842 products. 20+ brands. A rec module that showed more of the same brand when the best match might be from a different one.

By Lotte is not a single-brand store. It is a curated concept boutique - Forte_Forte alongside Tibi, Röhe alongside Nili Lotan, BYLOTTE Studios alongside Wandler. Every product on the site was chosen by a buyer who understood how it related to everything else in the edit. The selection is the product. The curation is what the customer is paying for.

The problem with a standard recommendation module in this context is specific: it respects brand boundaries that the buyer didn't intend. A shopper on a Forte_Forte PDP gets shown more Forte_Forte. A shopper on a Tibi piece gets shown more Tibi. This might feel logical - same brand, same aesthetic - but in a concept store it is often exactly wrong. The buyer stocked Röhe and Forte_Forte because they share a visual world. The rec module had no concept of that relationship.

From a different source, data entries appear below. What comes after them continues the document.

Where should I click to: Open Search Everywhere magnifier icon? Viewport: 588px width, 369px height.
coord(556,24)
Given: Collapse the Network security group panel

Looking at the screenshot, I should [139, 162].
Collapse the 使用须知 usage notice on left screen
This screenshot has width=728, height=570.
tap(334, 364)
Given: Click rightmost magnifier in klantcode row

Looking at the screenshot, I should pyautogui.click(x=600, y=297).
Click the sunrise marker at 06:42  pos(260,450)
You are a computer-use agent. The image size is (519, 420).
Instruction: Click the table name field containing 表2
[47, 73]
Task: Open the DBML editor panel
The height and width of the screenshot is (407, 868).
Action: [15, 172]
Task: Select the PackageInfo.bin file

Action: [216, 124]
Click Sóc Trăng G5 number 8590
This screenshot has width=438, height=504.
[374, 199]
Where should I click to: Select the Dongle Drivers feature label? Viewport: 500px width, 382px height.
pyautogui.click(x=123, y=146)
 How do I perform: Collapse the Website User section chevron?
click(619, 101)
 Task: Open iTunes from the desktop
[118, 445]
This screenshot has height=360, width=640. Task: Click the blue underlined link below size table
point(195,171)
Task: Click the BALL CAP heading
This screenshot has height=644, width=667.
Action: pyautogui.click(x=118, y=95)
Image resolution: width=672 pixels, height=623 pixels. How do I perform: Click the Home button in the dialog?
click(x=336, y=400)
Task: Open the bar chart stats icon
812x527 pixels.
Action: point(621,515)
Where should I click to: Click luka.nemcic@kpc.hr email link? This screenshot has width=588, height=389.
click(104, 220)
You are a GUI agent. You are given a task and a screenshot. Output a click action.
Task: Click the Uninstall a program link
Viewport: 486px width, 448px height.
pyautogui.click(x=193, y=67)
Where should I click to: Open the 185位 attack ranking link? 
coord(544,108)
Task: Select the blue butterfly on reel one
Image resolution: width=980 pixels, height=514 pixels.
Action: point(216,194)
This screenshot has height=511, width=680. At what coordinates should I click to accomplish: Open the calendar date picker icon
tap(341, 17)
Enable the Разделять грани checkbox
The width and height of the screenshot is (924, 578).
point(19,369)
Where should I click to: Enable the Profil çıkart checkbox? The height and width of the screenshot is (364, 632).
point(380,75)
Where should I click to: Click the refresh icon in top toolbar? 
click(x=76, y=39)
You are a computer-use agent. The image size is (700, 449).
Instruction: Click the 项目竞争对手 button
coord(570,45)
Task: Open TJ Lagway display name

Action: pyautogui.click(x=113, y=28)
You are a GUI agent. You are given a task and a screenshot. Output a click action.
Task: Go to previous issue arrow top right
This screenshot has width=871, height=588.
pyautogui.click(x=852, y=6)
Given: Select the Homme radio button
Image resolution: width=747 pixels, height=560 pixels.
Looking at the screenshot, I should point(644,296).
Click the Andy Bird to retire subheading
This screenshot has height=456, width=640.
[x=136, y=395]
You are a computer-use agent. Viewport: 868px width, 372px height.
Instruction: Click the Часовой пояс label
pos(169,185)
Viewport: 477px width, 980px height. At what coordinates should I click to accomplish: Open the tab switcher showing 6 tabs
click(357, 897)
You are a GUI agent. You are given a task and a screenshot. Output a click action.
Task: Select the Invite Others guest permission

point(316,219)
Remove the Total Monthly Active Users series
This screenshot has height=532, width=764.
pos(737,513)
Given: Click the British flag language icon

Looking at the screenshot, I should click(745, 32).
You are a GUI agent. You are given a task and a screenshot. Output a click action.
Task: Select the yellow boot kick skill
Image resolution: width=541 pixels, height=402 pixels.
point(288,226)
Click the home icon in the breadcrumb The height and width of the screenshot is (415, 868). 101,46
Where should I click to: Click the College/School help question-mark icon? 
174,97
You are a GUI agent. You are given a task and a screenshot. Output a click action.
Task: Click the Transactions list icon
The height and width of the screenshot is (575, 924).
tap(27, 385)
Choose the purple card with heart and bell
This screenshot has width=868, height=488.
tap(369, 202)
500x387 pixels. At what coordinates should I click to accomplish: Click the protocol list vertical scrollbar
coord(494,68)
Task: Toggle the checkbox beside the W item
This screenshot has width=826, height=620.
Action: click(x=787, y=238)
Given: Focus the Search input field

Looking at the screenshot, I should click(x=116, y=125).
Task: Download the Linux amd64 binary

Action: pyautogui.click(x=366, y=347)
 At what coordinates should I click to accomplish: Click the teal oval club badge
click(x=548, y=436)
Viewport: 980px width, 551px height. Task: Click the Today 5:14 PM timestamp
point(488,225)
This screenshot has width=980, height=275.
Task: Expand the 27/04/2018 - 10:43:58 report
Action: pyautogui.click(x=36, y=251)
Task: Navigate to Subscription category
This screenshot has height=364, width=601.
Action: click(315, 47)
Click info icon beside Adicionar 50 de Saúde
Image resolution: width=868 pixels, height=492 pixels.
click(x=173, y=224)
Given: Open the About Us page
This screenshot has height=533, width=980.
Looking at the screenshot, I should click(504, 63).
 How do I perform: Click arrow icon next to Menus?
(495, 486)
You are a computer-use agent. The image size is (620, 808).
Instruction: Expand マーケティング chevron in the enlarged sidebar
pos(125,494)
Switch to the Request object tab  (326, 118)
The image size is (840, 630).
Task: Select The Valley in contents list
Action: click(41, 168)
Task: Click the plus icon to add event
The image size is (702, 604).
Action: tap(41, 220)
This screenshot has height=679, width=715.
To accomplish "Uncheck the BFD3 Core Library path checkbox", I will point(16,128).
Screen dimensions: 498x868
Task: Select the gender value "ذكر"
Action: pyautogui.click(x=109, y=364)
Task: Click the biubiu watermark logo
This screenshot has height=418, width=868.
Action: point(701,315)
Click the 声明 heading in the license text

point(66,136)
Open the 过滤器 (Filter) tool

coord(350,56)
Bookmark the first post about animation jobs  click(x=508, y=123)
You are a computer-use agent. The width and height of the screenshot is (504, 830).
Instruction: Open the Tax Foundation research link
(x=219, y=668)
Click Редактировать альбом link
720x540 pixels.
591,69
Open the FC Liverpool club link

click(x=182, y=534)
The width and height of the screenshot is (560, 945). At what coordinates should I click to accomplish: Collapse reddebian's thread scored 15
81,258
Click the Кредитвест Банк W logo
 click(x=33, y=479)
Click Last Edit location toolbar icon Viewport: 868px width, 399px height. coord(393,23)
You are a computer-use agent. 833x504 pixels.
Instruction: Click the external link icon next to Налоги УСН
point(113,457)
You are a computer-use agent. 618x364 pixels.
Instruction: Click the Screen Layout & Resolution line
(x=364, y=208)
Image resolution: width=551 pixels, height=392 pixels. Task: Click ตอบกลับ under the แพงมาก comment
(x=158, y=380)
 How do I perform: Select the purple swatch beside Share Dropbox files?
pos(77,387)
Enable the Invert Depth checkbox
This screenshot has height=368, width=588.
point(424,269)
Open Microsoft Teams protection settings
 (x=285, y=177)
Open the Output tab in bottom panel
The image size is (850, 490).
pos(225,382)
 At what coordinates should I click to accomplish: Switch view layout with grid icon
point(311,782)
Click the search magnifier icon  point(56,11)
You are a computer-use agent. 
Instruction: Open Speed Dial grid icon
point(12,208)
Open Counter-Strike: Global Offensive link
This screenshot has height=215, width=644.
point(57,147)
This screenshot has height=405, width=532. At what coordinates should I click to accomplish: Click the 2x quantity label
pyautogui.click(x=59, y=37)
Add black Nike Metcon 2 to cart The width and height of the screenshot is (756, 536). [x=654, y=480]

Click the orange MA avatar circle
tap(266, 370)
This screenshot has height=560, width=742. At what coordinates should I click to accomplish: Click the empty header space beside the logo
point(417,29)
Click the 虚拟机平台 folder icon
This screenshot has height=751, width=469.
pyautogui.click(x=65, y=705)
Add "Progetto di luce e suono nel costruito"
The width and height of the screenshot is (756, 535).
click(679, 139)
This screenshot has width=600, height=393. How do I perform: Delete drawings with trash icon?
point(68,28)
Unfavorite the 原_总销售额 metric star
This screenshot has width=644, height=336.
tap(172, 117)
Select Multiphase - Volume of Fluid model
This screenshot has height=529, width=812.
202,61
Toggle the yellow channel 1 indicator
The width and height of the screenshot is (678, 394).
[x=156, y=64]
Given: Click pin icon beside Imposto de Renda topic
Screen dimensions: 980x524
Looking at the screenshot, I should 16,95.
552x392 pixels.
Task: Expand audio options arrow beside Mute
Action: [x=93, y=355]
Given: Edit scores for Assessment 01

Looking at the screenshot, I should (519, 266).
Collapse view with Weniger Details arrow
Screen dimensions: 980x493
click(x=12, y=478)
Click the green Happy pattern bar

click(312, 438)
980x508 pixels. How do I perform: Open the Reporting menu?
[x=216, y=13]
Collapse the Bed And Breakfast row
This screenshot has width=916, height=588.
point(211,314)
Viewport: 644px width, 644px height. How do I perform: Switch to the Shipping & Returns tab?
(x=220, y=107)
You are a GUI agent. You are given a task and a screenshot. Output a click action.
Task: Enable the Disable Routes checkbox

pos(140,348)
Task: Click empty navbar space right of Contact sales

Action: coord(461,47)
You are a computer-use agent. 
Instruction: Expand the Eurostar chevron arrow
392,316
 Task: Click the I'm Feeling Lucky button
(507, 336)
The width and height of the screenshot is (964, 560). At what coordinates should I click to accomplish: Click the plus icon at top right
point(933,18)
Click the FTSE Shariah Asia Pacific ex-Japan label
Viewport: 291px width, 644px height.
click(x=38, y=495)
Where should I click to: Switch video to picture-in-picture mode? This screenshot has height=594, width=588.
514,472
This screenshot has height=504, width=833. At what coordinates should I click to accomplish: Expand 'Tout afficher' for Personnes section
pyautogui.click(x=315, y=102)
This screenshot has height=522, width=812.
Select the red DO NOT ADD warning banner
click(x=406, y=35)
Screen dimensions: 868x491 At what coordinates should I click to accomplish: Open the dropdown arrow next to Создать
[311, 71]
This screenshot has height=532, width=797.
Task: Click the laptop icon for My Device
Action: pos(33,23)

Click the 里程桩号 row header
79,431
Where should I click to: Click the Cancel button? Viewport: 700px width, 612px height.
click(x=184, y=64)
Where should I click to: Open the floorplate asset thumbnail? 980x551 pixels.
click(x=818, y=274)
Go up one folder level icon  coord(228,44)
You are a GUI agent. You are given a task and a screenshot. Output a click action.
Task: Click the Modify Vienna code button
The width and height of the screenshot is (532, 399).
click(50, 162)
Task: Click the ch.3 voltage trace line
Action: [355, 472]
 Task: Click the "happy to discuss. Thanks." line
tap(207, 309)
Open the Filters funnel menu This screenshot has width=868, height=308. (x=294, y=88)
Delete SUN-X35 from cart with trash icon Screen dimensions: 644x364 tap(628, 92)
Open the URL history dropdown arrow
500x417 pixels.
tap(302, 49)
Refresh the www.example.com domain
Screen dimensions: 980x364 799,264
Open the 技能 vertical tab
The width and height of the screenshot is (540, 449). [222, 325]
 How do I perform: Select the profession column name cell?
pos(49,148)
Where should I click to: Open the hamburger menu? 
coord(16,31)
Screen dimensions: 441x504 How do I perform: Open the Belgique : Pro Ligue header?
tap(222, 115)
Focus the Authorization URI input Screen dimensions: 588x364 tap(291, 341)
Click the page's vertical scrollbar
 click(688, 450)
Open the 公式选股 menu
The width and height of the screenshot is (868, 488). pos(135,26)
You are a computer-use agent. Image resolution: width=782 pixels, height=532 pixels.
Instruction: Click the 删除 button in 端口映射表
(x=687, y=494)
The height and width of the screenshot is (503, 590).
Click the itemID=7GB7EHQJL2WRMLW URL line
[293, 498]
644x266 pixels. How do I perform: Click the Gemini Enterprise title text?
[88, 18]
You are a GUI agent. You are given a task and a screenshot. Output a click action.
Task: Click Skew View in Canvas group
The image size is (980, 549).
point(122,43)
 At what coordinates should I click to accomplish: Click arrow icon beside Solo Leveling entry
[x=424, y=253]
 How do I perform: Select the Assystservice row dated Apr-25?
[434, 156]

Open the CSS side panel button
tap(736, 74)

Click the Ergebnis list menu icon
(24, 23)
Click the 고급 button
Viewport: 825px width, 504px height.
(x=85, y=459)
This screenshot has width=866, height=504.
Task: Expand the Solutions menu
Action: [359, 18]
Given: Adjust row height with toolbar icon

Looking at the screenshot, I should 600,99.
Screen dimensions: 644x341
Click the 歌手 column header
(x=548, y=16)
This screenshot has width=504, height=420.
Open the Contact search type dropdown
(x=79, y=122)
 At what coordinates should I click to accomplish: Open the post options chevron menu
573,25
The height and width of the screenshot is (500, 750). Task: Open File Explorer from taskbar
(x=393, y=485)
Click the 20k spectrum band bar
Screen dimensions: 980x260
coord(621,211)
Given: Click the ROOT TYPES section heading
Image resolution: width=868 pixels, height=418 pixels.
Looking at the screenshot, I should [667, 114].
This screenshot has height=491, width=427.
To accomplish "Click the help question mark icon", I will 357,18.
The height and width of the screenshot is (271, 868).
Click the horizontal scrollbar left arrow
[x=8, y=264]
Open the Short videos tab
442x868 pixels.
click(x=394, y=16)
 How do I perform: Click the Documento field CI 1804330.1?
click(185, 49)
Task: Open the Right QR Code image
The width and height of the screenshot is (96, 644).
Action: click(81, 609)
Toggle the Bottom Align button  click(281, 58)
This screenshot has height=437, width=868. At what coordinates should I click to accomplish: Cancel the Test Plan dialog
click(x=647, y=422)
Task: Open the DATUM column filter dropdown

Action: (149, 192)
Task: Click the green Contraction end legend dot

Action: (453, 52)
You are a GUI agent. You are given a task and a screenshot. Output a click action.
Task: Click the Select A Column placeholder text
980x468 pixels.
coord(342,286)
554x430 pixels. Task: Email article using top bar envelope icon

What By Lotte needed was a rec gallery that understood visual similarity across the full 20+ brand catalogue - showing a shopper the piece that looks most like what she is considering, regardless of which brand made it. Not a different aesthetic. Not a complementary piece. The same visual register, better surfaced.

"The best match for a Forte_Forte piece might be from Röhe. The rec module only ever showed her more Forte_Forte."

The By Lotte discovery journey - before RecoMelon

Shopper arrives with a clear visual intent

She has a silhouette, a fabric weight, a level of polish in mind. She trusts By Lotte's edit to have it - possibly from several different brands.

Finds a strong candidate

A Forte_Forte blouse. The silhouette is right, the fabric is right. She wants to compare it against similar options before deciding.

Rec module shows her more Forte_Forte

Brand-siloed. The Röhe piece in the same visual register - same drape, same silhouette, different price point - is nowhere in sight.

Curation logic ignored

Cross-brand visual alternatives not surfaced

The buyer stocked Röhe and Forte_Forte because they share a world. The rec module had no way to read that relationship.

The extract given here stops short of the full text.